[Opening TASK MATERIAL section]

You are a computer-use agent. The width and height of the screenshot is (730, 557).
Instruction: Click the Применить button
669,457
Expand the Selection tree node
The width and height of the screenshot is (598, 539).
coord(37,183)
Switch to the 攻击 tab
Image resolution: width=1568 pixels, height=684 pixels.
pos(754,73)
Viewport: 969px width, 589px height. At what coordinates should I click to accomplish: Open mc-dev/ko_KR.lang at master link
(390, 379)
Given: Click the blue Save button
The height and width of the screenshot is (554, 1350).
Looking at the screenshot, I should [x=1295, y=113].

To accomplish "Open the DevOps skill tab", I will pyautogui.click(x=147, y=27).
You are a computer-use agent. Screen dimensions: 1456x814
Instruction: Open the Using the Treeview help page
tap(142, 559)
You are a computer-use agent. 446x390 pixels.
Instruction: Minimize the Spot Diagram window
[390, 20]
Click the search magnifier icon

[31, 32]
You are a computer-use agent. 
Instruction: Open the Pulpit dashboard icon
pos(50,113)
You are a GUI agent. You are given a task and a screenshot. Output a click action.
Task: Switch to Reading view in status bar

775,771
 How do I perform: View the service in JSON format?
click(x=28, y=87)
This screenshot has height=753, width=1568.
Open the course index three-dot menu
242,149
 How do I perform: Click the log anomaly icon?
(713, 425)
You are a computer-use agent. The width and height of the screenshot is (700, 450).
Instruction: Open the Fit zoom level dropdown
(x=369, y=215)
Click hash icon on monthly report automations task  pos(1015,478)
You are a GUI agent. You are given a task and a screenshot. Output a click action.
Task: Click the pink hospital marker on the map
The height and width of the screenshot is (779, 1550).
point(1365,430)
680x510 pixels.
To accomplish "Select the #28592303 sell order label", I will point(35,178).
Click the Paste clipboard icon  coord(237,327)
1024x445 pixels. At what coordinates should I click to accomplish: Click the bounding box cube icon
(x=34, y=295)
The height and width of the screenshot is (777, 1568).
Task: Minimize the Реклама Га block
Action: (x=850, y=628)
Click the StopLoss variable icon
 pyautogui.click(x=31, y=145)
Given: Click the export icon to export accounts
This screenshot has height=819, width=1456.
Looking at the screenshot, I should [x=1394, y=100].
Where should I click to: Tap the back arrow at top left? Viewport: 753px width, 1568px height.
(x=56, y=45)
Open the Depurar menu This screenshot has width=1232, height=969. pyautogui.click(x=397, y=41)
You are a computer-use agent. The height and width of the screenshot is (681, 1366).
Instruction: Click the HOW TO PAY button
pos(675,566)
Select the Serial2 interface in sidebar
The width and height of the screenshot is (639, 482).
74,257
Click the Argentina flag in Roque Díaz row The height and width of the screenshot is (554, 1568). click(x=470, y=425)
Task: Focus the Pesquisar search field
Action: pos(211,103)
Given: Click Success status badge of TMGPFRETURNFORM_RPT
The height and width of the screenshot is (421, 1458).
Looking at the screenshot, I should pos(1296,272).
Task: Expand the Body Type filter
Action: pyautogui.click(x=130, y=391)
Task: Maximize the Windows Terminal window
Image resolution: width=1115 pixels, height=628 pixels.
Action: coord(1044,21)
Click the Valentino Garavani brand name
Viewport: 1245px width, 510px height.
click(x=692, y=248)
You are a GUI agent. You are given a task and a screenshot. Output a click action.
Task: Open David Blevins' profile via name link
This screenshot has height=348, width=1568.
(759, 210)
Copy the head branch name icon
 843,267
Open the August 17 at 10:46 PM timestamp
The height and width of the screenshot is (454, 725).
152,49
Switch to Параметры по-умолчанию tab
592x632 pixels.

[Closing TASK MATERIAL section]

For each line above that includes "computer", make a copy.

You are a computer-use agent. The width and height of the screenshot is (730, 557).
You are a computer-use agent. Screen dimensions: 1456x814
You are a computer-use agent. 446x390 pixels.
You are a computer-use agent. 
You are a computer-use agent. The width and height of the screenshot is (700, 450).
You are a computer-use agent. The height and width of the screenshot is (681, 1366).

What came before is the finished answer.